To find vertical tangent lines, we're looking for the points on the curve where the line that just touches the curve is perfectly straight up and down. Imagine drawing a really big circle. Where would you draw a straight up-and-down line that only touches the circle at one point? It would be at the very far left and very far right edges of the circle! At these points, the y-value is usually zero (if the circle is centered on the x-axis or tangent to it).

**a. $x^2+y^2=9$**
First, let's picture this curve. This is the equation of a circle! It's centered right at the middle of our graph (0,0) and it has a radius of 3. So, it stretches from $x=-3$ to $x=3$ on the horizontal axis, and from $y=-3$ to $y=3$ on the vertical axis.

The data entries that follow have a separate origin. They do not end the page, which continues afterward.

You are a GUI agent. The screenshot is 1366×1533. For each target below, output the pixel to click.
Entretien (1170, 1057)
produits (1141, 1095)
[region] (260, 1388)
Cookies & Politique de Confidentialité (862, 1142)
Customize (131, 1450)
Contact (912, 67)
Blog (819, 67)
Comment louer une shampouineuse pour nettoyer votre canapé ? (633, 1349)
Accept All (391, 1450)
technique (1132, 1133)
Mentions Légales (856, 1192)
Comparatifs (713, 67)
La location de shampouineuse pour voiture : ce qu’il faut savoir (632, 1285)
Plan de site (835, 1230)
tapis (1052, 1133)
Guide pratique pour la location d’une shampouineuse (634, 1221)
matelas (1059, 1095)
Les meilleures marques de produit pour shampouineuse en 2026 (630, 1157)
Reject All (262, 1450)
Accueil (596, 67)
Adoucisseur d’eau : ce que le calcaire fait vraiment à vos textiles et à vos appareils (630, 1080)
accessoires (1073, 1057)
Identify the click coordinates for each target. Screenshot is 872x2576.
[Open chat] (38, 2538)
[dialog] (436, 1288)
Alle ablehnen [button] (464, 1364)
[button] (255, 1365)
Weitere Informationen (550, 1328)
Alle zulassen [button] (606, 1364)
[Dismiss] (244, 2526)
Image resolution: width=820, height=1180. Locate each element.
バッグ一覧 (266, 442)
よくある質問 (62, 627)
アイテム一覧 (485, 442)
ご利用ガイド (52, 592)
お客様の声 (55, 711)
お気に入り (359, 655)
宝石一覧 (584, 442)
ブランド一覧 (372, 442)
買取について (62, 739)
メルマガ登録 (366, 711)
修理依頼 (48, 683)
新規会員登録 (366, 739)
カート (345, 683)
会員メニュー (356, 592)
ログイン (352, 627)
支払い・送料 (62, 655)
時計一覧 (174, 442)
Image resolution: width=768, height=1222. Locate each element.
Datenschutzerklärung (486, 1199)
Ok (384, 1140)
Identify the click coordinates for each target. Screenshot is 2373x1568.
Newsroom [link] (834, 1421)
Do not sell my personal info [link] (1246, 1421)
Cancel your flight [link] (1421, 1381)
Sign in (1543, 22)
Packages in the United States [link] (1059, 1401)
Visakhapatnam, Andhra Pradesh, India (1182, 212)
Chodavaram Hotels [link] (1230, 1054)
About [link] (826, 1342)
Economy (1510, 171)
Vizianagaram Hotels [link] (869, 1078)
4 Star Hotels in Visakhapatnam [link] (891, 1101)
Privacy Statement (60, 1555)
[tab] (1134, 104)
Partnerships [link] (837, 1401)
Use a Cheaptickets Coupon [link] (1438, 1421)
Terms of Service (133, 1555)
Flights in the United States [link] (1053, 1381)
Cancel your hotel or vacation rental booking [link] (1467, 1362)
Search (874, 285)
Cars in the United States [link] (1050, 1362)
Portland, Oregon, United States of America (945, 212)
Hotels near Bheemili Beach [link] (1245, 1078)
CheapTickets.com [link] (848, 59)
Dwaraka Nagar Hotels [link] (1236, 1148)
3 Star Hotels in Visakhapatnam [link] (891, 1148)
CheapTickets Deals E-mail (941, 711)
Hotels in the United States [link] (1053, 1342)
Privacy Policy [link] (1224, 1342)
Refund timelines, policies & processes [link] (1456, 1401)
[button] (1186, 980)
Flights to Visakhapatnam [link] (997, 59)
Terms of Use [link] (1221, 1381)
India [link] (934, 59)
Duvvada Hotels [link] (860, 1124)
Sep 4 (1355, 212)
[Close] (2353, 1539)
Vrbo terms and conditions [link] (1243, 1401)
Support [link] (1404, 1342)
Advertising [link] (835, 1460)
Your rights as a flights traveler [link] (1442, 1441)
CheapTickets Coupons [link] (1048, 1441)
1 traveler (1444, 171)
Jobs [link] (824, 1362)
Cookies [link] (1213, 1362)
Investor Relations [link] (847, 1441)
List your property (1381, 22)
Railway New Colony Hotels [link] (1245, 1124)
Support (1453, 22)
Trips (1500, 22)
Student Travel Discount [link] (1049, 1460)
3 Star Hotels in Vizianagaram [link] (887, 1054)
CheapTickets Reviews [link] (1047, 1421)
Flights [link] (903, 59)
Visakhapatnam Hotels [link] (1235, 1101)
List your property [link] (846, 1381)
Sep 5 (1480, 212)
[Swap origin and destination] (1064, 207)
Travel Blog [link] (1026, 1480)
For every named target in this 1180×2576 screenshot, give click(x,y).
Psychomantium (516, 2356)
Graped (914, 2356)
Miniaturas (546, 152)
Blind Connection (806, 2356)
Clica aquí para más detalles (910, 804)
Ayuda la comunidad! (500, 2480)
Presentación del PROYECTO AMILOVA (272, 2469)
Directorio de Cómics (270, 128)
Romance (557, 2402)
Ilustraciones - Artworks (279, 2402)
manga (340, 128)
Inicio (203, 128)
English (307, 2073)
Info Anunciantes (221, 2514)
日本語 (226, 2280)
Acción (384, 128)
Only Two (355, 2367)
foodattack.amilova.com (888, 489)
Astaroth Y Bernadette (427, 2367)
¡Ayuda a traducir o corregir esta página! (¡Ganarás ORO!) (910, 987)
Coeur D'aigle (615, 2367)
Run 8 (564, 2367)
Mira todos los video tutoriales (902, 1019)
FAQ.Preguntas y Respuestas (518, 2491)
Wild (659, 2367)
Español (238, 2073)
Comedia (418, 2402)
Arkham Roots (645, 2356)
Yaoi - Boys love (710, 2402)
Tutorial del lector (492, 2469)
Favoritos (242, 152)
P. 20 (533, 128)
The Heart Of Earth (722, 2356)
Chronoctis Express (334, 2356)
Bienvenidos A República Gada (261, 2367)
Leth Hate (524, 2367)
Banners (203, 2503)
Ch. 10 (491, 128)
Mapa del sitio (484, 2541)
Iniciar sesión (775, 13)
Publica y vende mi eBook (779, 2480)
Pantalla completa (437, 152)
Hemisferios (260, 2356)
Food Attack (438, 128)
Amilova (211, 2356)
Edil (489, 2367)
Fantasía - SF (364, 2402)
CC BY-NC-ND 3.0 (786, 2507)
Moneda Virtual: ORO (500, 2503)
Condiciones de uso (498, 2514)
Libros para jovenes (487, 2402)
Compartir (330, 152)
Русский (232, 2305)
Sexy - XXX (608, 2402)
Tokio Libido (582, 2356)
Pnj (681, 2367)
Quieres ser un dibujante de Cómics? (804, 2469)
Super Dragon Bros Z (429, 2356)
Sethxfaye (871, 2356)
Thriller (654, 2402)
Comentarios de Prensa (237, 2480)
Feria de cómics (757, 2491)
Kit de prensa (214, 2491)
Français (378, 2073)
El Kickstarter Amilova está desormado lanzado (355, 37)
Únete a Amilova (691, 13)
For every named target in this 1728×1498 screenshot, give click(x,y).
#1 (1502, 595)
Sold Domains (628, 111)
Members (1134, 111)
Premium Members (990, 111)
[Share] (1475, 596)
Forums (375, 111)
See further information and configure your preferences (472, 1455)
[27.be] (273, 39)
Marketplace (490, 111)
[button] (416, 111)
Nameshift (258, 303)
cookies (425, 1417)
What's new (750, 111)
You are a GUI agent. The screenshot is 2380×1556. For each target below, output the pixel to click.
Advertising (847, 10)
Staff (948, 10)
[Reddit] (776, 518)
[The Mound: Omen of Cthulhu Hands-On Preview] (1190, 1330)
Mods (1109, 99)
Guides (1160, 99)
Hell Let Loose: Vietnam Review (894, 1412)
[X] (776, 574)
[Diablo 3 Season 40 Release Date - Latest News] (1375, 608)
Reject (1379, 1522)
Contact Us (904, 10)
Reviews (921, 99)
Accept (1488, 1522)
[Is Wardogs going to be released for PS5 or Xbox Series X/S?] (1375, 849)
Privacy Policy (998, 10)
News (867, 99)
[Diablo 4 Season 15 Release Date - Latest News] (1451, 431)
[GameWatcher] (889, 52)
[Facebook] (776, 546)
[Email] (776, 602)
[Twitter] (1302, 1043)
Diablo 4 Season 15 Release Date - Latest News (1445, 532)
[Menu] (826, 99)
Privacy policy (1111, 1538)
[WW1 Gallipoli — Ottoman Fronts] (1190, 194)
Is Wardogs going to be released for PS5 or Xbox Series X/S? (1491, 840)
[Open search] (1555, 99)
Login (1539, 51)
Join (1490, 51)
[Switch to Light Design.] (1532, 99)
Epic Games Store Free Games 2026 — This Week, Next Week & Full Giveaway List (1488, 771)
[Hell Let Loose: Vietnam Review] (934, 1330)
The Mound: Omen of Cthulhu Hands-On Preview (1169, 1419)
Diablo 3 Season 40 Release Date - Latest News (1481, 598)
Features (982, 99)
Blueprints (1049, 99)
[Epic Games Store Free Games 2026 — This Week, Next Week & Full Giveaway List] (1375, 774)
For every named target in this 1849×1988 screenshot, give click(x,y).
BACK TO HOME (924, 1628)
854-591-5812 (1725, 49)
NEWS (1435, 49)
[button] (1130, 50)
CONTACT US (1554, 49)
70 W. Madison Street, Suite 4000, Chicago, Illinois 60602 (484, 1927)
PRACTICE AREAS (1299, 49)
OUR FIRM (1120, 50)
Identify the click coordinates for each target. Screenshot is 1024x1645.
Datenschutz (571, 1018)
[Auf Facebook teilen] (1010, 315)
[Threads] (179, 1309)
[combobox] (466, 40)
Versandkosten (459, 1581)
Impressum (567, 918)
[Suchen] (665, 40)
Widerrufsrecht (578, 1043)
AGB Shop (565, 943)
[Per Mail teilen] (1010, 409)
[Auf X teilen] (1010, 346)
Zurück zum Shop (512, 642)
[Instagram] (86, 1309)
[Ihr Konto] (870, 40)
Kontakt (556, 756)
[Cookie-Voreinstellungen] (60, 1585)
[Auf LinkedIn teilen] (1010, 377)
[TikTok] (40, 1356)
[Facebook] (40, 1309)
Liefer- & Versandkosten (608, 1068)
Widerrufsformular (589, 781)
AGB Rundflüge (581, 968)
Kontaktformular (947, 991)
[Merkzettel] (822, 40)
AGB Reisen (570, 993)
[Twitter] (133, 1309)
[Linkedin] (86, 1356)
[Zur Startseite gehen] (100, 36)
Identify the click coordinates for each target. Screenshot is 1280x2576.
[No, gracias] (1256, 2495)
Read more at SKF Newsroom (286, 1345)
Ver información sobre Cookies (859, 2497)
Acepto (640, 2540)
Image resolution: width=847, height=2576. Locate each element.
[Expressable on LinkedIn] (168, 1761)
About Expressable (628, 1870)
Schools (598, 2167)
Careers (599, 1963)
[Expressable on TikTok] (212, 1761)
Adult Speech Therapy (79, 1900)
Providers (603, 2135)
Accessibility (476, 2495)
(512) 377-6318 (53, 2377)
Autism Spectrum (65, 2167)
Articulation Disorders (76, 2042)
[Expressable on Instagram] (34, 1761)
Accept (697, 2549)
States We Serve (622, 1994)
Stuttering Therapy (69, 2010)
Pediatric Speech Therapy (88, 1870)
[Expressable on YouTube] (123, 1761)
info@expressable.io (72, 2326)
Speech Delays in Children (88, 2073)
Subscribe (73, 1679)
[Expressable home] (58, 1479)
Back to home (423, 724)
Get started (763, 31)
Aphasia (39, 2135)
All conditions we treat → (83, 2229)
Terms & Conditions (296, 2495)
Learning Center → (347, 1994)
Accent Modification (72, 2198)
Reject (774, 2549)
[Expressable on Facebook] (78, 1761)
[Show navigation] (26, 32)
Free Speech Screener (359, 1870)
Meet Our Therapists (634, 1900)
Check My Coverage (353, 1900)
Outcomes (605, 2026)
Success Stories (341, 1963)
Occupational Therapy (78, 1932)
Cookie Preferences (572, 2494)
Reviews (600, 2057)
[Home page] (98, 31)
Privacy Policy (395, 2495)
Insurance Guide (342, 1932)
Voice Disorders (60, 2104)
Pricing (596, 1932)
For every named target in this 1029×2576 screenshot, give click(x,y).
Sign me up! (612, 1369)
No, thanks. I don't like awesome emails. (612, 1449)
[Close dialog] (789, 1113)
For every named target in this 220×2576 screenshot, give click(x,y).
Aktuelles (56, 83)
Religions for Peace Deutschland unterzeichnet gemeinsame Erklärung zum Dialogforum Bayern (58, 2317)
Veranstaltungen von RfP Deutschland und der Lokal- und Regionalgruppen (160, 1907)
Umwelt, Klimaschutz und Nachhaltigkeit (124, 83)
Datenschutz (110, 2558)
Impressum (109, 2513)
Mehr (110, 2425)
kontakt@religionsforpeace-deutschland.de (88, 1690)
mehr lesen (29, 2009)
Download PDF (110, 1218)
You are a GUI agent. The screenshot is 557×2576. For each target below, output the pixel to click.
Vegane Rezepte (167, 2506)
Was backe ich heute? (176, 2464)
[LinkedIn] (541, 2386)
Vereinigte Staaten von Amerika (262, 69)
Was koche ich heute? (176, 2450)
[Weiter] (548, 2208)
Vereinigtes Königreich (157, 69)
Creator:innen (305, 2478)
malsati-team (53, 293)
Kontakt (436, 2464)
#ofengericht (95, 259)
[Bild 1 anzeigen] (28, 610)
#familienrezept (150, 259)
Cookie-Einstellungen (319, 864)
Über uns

Now, think about where a perfectly vertical line would just touch this circle. It would touch it at its very left edge and its very right edge.
At these points, the y-value is 0.
So, I'll plug $y=0$ back into the original equation:
$x^2 + (0)^2 = 9$
$x^2 = 9$
This means $x$ can be 3 or $x$ can be -3.
So, the vertical tangent lines are located at $x=3$ and $x=-3$.

**b. $x^2+y^2+2x=0$**
This one looks a little different, but it's also a circle! I can rearrange it to see its center and radius more clearly. If I think about making a perfect square with the x-terms, like this:
$(x^2 + 2x + 1) + y^2 = 1$
This is the same as:
$(x+1)^2 + y^2 = 1$
This is a circle centered at $(-1, 0)$ and it has a radius of 1. So, it stretches from $x=-1-1=-2$ to $x=-1+1=0$ on the horizontal axis.

Again, the vertical tangent lines will be at the very left and very right edges of this circle. These are the points where the y-value is 0.
So, I'll plug $y=0$ back into the original equation ($x^2+y^2+2x=0$):
$x^2 + (0)^2 + 2x = 0$
$x^2 + 2x = 0$
I can factor out an 'x' from this equation:
$x(x+2) = 0$
This means either $x=0$ or $x+2=0$, which means $x=-2$.
So, the vertical tangent lines are located at $x=0$ and $x=-2$.